DATA FOR THIS TASK
== == ==
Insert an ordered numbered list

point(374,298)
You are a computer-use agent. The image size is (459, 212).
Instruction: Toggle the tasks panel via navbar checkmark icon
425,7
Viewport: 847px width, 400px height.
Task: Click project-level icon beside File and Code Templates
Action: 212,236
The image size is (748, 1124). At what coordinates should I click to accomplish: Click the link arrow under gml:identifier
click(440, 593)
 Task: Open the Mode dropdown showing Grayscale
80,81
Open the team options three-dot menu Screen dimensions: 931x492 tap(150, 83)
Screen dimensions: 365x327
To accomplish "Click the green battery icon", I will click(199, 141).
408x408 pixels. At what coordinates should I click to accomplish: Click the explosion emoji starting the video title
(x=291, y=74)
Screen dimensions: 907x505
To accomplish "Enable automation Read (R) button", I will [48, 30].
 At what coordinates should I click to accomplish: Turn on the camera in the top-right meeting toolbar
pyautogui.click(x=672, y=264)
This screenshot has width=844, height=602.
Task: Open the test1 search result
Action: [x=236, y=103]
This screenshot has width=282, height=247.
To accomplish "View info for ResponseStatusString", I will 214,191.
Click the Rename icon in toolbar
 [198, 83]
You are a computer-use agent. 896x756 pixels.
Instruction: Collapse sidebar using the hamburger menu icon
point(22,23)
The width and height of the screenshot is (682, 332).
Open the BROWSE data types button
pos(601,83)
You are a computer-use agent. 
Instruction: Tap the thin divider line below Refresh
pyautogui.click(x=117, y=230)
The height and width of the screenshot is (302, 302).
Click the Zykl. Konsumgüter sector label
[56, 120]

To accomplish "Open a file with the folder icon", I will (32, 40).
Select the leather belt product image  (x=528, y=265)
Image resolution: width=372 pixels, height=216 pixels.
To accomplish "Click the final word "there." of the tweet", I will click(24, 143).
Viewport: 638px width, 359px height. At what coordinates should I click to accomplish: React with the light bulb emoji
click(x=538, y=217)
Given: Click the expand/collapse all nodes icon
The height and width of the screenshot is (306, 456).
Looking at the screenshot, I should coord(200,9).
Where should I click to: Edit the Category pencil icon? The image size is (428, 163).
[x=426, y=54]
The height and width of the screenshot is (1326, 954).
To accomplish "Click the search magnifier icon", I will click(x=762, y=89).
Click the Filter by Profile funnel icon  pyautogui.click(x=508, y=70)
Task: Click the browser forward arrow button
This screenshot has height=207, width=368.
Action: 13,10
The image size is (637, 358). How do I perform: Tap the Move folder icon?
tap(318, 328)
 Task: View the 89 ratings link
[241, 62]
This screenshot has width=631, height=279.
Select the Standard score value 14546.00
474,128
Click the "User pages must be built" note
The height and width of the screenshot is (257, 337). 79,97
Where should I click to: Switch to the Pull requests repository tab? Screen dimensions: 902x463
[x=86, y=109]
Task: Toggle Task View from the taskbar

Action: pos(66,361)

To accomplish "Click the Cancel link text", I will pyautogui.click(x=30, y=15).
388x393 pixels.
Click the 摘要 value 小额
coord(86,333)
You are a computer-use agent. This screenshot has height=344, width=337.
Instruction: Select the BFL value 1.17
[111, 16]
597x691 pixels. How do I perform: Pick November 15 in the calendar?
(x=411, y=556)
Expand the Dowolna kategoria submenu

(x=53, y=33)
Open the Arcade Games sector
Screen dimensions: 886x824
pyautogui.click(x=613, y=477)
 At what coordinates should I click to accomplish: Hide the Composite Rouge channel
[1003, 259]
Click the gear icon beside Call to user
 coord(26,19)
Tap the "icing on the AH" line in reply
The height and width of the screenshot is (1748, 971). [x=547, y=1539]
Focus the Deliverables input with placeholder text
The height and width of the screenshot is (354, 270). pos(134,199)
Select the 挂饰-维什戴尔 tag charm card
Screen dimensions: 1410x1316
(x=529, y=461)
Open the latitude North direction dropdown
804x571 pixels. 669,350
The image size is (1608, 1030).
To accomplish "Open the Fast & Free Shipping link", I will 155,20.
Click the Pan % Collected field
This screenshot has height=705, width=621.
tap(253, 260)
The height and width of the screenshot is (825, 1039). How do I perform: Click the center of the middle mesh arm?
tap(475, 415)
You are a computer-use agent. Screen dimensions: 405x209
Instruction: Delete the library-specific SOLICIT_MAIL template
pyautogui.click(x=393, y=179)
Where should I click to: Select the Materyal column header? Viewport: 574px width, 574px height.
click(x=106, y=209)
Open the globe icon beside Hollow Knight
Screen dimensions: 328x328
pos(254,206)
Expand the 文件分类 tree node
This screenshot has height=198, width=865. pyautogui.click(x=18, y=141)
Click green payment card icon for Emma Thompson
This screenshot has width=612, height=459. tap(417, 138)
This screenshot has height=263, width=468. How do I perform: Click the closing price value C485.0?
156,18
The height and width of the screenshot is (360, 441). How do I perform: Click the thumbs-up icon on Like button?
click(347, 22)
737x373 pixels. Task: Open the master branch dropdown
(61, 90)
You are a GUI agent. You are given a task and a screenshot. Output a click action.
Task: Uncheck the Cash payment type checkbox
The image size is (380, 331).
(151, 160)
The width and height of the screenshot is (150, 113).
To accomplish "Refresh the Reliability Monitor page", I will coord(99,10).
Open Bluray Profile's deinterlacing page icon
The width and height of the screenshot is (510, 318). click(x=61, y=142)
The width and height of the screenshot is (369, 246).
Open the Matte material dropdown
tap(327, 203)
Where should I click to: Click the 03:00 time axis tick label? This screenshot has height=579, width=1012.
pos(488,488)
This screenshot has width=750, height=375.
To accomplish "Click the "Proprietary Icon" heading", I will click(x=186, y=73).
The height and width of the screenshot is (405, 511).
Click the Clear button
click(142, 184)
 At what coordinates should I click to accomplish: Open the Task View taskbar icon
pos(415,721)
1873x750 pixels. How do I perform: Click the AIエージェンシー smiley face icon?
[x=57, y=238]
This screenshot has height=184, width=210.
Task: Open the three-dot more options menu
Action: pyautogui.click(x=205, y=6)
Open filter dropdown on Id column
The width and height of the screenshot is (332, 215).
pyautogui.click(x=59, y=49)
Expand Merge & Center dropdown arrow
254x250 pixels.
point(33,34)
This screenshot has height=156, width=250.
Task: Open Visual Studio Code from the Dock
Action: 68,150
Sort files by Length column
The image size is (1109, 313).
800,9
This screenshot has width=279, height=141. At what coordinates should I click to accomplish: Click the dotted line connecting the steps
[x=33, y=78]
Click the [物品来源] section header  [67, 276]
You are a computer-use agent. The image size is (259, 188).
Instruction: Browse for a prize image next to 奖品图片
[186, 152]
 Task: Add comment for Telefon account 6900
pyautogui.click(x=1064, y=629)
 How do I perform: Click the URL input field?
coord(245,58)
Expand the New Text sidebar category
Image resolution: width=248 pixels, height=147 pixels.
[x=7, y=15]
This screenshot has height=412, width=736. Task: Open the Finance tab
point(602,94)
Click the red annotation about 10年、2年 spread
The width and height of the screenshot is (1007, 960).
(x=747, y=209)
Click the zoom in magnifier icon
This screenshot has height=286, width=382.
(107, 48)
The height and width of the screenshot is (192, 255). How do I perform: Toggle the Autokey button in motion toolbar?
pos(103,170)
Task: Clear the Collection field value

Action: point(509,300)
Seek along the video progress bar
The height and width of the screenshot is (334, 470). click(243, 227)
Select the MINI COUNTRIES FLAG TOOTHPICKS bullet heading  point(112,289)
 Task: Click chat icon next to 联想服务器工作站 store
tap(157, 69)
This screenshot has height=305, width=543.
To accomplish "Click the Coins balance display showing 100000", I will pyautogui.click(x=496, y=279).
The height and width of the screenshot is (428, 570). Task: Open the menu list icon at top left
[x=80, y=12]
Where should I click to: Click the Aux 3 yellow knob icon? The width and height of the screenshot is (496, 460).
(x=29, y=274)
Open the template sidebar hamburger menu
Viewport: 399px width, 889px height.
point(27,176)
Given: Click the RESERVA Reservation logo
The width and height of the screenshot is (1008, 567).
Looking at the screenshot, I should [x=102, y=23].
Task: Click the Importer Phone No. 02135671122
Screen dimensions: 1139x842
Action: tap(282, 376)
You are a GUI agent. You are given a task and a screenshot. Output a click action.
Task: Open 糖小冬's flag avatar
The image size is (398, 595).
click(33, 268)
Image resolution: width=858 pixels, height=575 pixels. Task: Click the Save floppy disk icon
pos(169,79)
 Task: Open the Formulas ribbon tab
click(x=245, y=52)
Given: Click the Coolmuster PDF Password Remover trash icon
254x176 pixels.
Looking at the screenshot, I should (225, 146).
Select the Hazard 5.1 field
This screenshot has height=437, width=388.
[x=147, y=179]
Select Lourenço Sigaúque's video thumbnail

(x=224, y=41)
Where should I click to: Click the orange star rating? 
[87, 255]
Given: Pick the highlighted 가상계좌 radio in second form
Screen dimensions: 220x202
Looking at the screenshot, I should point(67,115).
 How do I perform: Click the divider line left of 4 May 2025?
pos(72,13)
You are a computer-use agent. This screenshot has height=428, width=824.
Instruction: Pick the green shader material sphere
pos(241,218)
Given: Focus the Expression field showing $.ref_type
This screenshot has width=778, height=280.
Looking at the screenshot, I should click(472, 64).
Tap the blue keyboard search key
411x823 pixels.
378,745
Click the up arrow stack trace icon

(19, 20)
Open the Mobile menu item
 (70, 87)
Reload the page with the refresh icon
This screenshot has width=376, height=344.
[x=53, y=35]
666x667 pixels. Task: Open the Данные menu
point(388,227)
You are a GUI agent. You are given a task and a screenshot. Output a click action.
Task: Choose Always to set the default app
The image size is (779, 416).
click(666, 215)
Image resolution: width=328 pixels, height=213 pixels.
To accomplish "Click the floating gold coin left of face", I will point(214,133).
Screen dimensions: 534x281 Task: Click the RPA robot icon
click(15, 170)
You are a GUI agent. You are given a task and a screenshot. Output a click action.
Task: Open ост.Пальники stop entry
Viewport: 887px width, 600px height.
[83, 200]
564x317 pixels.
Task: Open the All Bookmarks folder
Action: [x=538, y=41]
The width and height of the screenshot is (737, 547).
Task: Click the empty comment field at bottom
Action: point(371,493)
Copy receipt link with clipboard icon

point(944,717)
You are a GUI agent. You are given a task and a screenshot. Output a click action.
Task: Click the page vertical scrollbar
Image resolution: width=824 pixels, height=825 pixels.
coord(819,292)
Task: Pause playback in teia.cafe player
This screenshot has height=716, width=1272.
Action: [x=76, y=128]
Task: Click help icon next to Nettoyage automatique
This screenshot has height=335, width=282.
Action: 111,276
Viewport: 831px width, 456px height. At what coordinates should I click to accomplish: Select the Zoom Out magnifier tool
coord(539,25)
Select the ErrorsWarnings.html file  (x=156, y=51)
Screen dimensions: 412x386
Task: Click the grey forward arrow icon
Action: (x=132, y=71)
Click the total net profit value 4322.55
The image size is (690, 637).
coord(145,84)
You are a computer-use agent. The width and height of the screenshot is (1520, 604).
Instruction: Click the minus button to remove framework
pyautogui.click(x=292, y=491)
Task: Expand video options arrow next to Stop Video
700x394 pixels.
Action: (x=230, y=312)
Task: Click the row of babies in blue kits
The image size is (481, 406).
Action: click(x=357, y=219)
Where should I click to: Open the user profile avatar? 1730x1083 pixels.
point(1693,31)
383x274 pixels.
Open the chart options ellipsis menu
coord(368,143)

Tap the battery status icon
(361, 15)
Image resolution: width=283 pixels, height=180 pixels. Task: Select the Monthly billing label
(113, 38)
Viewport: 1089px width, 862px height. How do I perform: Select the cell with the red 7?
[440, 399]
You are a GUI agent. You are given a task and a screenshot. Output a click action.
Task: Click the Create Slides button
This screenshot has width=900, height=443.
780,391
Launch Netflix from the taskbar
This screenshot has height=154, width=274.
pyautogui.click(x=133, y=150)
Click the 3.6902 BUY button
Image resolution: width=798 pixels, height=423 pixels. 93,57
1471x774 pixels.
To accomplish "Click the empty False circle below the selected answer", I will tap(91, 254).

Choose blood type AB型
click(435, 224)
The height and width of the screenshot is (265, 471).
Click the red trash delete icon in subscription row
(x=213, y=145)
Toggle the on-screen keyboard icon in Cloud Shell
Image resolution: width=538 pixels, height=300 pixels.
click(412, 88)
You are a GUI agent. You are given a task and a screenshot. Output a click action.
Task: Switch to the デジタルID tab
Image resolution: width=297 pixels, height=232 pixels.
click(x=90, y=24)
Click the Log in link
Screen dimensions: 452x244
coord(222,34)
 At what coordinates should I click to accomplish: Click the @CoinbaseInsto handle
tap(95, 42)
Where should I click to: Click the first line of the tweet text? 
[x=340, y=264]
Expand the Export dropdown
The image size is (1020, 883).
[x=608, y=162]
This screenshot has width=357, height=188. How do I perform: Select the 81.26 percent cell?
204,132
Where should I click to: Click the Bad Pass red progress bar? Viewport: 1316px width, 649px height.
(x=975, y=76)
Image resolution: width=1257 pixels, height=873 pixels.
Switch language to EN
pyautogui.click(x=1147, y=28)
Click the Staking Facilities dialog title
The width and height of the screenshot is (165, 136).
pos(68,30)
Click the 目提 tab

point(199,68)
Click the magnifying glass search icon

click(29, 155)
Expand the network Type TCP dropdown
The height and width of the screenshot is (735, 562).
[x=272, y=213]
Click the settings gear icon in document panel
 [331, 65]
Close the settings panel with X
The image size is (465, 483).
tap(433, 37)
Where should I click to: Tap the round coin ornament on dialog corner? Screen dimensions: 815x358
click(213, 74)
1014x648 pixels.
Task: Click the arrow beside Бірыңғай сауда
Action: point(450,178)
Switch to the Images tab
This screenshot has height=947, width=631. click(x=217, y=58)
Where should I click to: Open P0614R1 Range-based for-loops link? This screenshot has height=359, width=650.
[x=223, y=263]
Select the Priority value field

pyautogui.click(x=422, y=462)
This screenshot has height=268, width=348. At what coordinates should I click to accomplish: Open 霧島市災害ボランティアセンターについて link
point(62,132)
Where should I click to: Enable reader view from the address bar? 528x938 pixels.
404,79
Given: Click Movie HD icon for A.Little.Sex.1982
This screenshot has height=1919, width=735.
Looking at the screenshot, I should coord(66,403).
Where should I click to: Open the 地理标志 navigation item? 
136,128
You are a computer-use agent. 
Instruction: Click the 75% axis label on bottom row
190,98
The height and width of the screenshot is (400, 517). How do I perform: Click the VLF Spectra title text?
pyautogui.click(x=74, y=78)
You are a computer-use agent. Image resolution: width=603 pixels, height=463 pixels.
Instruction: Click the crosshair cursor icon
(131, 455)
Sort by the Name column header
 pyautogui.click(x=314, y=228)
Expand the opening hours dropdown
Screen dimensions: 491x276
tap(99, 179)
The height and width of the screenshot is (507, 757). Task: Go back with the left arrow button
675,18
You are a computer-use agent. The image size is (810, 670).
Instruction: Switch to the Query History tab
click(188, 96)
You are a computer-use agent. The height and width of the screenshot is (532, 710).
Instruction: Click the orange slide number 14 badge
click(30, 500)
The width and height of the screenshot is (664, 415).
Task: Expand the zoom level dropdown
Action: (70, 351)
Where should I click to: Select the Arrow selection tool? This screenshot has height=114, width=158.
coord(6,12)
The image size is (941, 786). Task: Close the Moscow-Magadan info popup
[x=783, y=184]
== == ==
YOUR TASK
Could you find every line in the records above that has the string "heading" and copy it?

SOLUTION BELOW
To accomplish "Click the "Proprietary Icon" heading", I will click(x=186, y=73).
Select the MINI COUNTRIES FLAG TOOTHPICKS bullet heading  point(112,289)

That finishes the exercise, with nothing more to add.